On Sat, Sep 17, 2016 at 11:55:08AM +0100, P. Benie wrote:
> Package: libxml-libxml-perl
> Version: 2.0116+dfsg-1+deb8u1
> When I do an enternal entity attack against a program using
> XML::LibXML, it works! This was unexpected as the underying
> library, libxml2, has had its defaults changed to disable
> external entity loading by default (as least when not validating).
> The cause is that XML::LibXML has its own idea of what the defaults should
> be: XML_LIBXML_PARSE_DEFAULTS = ( XML_PARSE_NODICT | XML_PARSE_DTDLOAD |
> XML_PARSE_NOENT )
> which causes it loads and expands the entities.
> #!/usr/bin/perl -w
> use XML::LibXML;
> my $xml=<<END;
> <!DOCTYPE root [ <!ENTITY ent SYSTEM "file:///etc/passwd"> ]>
> print XML::LibXML->new()->parse_string($xml);
> The issue is that XML-based application interfaces can be manipulated to
> cause programs to leak information.
> I suggest that the default XML::LibXML parser options should be changed to
> match libxml2's defaults. This is where the libxml2 behaviour was changed:
If the default should be changed, it is best to have that change upstream.

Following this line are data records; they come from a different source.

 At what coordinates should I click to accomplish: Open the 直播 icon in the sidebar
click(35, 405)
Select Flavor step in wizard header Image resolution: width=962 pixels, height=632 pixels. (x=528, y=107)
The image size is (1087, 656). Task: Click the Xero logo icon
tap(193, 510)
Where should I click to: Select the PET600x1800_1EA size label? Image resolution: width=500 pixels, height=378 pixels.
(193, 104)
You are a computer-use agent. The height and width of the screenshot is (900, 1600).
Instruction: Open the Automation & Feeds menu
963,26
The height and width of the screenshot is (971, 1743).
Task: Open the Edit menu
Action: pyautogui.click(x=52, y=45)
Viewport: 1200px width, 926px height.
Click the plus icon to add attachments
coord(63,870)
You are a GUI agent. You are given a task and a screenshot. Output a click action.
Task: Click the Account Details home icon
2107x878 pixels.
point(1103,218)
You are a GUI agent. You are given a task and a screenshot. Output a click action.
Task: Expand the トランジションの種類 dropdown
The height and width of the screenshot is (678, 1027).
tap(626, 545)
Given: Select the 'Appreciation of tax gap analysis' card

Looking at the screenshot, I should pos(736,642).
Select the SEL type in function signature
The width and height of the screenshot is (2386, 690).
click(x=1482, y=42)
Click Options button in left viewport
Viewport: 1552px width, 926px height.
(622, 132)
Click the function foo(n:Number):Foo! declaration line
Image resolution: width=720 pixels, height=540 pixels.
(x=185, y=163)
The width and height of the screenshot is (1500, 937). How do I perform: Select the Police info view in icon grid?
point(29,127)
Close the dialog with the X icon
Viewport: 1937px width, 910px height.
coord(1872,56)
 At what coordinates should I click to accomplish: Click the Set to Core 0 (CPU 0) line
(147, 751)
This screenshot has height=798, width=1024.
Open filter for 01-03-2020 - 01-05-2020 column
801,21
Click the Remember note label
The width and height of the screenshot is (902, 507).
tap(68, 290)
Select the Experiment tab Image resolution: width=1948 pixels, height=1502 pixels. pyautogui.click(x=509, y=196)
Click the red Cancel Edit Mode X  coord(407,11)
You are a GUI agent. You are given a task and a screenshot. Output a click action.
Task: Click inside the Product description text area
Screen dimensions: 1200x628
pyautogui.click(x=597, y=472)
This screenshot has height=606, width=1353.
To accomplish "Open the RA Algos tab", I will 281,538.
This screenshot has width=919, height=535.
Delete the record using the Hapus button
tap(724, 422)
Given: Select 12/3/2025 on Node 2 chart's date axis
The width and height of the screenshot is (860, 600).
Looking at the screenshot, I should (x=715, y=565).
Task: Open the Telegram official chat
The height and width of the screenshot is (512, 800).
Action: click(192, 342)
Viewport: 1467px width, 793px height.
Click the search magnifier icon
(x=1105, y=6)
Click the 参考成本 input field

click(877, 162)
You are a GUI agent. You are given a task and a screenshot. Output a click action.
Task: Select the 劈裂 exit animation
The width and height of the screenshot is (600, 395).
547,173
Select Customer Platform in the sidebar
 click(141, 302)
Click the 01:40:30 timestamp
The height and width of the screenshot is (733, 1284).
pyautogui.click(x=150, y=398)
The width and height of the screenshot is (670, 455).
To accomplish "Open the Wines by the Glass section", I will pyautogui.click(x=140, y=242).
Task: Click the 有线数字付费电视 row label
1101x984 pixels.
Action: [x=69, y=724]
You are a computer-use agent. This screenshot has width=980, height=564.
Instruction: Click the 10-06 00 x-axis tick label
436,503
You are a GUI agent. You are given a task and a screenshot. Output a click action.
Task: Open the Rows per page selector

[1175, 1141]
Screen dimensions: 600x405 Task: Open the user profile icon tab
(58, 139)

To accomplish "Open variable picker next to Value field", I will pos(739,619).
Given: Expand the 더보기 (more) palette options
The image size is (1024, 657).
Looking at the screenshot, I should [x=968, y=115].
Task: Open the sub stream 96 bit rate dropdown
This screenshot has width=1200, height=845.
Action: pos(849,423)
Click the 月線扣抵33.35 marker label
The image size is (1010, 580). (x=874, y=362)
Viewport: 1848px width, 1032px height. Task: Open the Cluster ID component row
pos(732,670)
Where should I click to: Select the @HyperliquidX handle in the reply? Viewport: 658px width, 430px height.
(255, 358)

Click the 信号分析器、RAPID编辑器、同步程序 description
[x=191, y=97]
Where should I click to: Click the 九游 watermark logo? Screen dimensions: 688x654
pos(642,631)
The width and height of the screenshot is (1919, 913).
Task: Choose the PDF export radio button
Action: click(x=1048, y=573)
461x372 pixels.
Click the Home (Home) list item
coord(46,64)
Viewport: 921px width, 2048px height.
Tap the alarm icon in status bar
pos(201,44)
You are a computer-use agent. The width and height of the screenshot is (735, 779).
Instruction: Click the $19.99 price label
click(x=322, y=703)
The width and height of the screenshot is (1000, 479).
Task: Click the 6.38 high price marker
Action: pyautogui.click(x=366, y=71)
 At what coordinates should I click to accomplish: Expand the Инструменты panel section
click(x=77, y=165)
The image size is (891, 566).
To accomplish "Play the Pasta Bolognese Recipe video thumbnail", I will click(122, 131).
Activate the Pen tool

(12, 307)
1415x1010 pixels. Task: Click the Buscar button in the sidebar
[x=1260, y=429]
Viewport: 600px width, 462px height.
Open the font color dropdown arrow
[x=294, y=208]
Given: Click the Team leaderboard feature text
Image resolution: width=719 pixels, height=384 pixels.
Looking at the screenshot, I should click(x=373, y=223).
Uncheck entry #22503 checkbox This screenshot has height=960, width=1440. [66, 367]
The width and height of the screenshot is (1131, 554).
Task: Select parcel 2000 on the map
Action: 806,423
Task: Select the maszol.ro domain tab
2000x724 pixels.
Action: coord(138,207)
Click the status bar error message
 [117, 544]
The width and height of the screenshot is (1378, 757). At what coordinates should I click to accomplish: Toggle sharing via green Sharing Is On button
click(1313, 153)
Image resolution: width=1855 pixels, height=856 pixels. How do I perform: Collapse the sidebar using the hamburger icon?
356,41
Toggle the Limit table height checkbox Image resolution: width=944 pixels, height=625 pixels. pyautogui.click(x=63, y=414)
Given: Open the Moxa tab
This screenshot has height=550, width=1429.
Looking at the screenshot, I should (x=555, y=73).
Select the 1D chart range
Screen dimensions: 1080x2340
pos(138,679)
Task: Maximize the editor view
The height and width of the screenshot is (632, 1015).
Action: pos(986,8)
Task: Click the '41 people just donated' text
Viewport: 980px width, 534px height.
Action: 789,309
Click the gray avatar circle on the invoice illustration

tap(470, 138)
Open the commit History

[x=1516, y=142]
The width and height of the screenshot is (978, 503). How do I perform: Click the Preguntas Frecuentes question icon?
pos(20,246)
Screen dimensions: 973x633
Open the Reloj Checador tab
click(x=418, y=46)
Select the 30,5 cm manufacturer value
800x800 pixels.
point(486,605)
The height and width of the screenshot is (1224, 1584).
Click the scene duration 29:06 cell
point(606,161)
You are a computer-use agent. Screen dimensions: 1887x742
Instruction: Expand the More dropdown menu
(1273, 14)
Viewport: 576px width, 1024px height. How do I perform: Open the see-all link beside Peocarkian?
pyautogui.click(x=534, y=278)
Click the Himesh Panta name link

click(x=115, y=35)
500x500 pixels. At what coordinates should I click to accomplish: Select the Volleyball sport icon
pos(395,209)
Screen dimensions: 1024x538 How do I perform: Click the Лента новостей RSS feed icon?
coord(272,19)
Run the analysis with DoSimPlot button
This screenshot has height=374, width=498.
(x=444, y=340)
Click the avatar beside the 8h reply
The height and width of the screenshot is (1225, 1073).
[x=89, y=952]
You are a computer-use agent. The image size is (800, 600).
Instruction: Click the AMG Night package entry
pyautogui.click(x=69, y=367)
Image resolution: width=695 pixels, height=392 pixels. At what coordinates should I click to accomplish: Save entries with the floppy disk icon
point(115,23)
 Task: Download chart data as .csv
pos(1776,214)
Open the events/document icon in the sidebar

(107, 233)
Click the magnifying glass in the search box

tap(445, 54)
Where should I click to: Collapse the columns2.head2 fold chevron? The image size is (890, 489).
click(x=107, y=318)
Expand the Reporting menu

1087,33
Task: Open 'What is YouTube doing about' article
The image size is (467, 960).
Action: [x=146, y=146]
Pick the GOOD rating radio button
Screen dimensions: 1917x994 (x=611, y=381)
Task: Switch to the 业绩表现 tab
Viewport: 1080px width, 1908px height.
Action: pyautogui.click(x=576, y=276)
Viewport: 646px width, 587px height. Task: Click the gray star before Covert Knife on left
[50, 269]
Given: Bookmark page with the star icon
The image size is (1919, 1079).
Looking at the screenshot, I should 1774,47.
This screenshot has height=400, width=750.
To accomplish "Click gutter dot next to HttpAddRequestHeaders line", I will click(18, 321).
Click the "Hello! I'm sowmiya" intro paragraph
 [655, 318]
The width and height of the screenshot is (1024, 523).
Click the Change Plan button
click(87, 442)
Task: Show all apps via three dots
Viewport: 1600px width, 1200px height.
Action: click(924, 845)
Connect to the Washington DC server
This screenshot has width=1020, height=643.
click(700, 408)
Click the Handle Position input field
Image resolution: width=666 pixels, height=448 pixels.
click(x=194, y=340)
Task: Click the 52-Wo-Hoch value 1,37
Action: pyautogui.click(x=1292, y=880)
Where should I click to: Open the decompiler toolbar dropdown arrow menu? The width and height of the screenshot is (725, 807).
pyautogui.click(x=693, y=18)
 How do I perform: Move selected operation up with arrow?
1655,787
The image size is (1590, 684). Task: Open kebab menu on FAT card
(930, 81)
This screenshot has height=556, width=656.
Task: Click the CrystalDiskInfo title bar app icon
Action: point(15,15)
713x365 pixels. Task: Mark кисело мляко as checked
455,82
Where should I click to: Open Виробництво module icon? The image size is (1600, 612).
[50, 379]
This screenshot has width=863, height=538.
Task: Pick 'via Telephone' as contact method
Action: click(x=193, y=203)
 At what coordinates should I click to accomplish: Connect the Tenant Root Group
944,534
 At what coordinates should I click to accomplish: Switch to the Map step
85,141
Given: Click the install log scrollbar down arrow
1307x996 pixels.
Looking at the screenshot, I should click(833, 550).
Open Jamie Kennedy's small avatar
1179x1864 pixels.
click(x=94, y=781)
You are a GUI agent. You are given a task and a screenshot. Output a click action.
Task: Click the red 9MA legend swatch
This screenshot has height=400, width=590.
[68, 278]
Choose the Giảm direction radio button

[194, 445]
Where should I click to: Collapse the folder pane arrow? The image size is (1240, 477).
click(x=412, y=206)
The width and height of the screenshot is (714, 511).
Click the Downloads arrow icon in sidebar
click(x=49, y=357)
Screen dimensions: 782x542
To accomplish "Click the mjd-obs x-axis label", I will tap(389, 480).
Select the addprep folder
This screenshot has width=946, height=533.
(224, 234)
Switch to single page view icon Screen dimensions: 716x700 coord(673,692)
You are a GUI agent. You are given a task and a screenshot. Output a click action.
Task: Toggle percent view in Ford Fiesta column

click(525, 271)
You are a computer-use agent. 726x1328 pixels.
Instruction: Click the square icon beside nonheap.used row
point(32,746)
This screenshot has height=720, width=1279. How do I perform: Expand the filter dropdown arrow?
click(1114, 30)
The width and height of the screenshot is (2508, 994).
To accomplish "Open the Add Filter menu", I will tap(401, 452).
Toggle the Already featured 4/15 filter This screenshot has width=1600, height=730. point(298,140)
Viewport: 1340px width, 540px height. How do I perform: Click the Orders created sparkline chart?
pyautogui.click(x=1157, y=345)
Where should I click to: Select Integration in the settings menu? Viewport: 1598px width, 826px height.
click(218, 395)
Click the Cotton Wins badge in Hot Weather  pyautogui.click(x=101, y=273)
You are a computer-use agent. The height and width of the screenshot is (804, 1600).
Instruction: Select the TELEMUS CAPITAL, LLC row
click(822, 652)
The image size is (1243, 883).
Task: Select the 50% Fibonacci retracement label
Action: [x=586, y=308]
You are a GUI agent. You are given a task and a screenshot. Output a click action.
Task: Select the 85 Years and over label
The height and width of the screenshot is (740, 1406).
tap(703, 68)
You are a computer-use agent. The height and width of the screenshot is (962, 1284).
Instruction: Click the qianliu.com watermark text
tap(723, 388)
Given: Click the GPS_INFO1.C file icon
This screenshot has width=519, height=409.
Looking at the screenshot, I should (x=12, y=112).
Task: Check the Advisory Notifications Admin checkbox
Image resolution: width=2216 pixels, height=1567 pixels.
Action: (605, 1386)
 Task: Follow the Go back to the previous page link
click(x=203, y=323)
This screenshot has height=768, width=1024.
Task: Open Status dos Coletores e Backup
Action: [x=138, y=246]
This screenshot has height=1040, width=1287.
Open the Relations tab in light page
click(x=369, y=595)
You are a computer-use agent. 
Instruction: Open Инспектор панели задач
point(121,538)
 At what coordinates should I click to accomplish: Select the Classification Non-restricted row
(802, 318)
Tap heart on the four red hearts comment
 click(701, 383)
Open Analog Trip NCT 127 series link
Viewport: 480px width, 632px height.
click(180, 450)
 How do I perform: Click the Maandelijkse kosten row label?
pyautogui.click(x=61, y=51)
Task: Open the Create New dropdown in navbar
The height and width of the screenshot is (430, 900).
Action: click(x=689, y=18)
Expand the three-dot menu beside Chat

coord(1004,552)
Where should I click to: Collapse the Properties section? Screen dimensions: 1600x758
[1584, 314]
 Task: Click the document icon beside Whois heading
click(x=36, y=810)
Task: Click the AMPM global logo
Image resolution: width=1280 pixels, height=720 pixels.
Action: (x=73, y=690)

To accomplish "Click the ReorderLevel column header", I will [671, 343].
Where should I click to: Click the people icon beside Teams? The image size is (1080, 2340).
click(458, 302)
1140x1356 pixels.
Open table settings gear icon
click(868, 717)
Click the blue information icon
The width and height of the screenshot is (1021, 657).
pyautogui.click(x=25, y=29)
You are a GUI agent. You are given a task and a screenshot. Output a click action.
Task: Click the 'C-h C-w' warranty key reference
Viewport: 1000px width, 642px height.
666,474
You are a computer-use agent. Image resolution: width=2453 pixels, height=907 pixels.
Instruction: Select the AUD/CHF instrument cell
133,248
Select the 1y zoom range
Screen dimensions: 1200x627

Currently the expand_entities behaviour is documented as
substitute entities; possible values are 0 and 1;
default is 1
Note that although this flag disables entity substitution, it
does not prevent the parser from loading external entities;
when substitution of an external entity is disabled, the
entity will be represented in the document tree by an
XML_ENTITY_REF_NODE node whose subtree will be the content
obtained by parsing the external resource; Although this
nesting is visible from the DOM it is transparent to XPath
data model, so it is possible to match nodes in an unexpanded
entity by the same XPath expression as if the entity were
expanded. See also ext_ent_handler.
Could you please bring the question upstream?
Thanks a lot in advance, and for your report!